^ I agree. The City Room is the outside feature where Diamond decided to spend some time (and money) on. If somehow, the building was backed up into and integrated into the city fabric with a vibrant city block surrounding it, there would have been little to criticize.
It's the lack of that integration – and the resulting gap between University and York – that generate the criticism that we find on this board, that you can listen to at the Osgoode streetcar stop, that is discussed at Doors Open and frankly, that can be found in any newspaper mentioning the thing.

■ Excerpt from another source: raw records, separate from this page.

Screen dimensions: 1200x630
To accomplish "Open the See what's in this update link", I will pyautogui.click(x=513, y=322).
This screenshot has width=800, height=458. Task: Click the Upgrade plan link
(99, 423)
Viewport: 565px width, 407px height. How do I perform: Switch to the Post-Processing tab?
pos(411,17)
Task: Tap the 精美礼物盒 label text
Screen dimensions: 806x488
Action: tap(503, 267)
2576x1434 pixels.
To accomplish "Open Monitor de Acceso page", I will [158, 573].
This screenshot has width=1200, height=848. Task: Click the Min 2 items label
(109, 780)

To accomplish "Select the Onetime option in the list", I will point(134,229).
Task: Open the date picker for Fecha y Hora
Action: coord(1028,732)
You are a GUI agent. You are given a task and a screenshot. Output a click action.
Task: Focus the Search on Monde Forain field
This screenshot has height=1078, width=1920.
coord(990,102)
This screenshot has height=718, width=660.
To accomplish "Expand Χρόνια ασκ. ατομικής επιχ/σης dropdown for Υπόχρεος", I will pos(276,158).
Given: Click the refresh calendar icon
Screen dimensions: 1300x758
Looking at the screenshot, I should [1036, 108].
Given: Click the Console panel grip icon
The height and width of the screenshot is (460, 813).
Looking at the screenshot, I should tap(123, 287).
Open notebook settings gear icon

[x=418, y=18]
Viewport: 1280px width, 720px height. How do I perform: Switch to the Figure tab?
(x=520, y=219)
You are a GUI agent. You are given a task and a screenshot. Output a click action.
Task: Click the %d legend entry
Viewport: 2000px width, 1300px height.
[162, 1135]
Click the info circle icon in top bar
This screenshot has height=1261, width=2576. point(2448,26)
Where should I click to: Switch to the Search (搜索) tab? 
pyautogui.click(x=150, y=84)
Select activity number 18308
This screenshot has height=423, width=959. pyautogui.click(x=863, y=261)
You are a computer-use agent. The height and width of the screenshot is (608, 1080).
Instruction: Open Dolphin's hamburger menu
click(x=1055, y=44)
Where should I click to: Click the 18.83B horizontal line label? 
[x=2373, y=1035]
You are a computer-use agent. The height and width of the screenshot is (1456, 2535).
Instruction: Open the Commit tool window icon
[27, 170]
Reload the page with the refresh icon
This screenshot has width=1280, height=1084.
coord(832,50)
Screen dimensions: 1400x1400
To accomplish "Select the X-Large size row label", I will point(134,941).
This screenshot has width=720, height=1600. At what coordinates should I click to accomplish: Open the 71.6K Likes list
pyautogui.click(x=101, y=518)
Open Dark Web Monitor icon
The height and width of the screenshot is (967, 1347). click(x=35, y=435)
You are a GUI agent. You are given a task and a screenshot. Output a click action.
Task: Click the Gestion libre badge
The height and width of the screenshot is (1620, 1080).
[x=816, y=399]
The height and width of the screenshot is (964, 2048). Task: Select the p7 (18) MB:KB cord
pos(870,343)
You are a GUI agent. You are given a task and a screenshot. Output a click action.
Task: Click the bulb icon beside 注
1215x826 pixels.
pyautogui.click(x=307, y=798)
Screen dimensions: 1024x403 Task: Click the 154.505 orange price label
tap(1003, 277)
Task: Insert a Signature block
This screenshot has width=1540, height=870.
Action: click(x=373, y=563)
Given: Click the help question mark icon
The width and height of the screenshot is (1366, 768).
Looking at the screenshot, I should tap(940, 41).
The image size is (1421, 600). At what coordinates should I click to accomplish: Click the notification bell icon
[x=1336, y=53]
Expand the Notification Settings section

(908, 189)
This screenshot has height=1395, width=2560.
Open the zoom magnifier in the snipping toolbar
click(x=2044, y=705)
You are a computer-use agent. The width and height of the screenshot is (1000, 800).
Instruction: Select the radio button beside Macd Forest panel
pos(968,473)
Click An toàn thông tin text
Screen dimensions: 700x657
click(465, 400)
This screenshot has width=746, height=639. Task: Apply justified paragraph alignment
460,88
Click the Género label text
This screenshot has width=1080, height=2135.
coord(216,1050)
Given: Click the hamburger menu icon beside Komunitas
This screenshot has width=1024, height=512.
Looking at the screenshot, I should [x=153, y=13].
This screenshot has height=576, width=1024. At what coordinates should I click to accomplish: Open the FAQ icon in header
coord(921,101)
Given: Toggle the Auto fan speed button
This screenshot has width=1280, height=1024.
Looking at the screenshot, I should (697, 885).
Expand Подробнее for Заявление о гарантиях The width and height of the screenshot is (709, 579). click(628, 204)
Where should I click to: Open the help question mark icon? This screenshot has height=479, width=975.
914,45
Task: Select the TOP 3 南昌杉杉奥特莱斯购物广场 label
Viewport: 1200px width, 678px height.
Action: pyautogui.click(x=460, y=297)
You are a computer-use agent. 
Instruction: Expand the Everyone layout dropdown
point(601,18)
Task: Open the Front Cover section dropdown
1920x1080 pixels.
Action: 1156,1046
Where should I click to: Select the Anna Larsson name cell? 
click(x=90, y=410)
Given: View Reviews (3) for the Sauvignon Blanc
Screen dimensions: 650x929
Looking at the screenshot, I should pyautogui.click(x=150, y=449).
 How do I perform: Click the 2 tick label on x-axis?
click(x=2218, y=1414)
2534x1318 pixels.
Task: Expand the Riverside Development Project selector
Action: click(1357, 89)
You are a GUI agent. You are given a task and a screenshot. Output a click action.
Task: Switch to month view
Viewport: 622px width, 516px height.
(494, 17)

Now that the trees are growing out, I don't quite mind the Richmond side. It has always been a quiet street. Pretty much every building from The Bay on Yonge St., passed the Sheraton and the 4SC, through the club district and the industrial area beyond it to Spadina turn their backs on Richmond St. W.
The black brick and randomly placed windows suit this façade.
It would be unreasonable to expect more from the York St. façade. It's the back of the house and holds the parking entrance.
It's the Queen side that irks many people, including myself. Queen St., one block from City Hall and Bay St., a couple from Queen and Yonge, the Eaton Centre, The Bay... and they ignore the street level of an entire city block?
To steer this back on topic, I should mention that this performing arts centre will work, regardless of how vibrant or not three out of four façades are. People probably won't use the other sides. They'll gravitate to this building's "City Room".
Unlike Queen St... where you have a pedestrian and vehicle flow clocked in the tens of thousands every hour.